Civil penalties can reach $500 per day for each day a violation continues, though that base amount is adjusted annually for inflation. As of early 2025, the inflation-adjusted figure had risen to $606 per day.4Office of the Law Revision Counsel. 31 U.S. Code 5336 – Beneficial Ownership Information Reporting Requirements Criminal penalties for willful violations include fines up to $10,000, imprisonment for up to two years, or both.

These penalties apply to anyone who willfully provides false or fraudulent information on a report, not just the person who clicks “submit.” If a beneficial owner knowingly feeds bad information to the filer, that owner can face the same consequences.

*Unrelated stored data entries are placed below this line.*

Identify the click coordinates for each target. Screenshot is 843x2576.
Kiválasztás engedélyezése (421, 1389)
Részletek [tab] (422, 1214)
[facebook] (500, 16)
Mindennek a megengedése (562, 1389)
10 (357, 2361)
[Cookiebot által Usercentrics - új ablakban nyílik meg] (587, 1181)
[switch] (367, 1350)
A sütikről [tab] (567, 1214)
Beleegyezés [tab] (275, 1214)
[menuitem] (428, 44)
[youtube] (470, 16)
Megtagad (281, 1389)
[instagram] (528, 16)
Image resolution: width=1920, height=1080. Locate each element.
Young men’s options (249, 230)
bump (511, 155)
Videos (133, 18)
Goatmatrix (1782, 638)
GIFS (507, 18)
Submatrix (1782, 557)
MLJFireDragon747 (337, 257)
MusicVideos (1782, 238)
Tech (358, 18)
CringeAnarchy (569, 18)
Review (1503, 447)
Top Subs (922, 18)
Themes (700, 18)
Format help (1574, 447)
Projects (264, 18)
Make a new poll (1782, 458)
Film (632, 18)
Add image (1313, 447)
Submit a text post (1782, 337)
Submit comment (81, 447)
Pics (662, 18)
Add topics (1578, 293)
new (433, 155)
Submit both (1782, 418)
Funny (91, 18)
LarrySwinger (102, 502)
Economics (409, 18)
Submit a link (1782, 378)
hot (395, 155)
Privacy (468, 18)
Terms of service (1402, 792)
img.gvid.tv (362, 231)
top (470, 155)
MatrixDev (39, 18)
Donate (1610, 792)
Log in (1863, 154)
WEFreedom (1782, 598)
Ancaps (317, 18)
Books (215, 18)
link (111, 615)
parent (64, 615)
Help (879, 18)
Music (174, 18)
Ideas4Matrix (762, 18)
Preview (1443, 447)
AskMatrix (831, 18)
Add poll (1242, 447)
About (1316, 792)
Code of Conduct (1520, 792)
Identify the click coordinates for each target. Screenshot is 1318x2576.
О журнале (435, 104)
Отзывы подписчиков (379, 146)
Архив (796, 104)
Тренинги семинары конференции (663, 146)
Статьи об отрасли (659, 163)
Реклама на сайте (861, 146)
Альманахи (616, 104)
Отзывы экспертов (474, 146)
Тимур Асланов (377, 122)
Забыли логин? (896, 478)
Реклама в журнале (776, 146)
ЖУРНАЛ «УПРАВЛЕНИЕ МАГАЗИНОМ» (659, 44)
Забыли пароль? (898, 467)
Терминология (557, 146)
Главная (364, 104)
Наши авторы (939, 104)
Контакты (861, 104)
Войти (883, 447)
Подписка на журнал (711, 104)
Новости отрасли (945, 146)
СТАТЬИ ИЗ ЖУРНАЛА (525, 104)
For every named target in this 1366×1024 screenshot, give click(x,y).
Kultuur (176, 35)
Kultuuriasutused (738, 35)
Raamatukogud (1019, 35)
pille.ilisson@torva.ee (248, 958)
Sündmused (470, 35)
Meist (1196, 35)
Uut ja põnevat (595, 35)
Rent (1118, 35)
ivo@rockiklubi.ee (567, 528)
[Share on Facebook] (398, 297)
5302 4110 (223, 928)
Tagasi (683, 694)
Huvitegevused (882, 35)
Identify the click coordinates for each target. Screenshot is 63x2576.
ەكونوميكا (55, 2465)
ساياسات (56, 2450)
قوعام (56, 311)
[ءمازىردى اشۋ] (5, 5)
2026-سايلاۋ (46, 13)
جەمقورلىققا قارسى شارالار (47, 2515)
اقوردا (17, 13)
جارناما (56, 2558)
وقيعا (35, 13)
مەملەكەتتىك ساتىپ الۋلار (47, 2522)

Who Can Access the BOI Data

FinCEN does not make beneficial ownership data public. Access is restricted to specific categories of authorized users under strict security and confidentiality protocols.7Federal Register. Beneficial Ownership Information Access and Safeguards The groups with access include:

  • Federal agencies: those engaged in national security, intelligence, or law enforcement activities, plus Treasury officers performing official duties or tax administration
  • State, local, and tribal law enforcement: only with a court order authorizing the request as part of an active criminal or civil investigation
  • Foreign authorities: requests must flow through a U.S. federal agency under an applicable international treaty or agreement
  • Financial institutions: limited access for customer due diligence compliance, and only with the reporting company’s consent
  • Federal regulators: to assess whether financial institutions are complying with their own due diligence obligations

Each recipient agency must enter into a memorandum of understanding with FinCEN before gaining access. Unauthorized re-disclosure of BOI data is prohibited, and FinCEN can cut off access for any user that violates the terms.7Federal Register. Beneficial Ownership Information Access and Safeguards

What to Watch Going Forward

The March 2025 interim final rule is not necessarily the last word. FinCEN has indicated it will issue a final rule after reviewing public comments, and the scope of reporting obligations could shift again at that point. Domestic business owners who previously scrambled to meet BOIR deadlines are off the hook for now, but should monitor FinCEN.gov for updates. Foreign entities registered in the United States should treat the current deadlines and requirements as firm — waiting for a final rule is not a defense to a missed filing.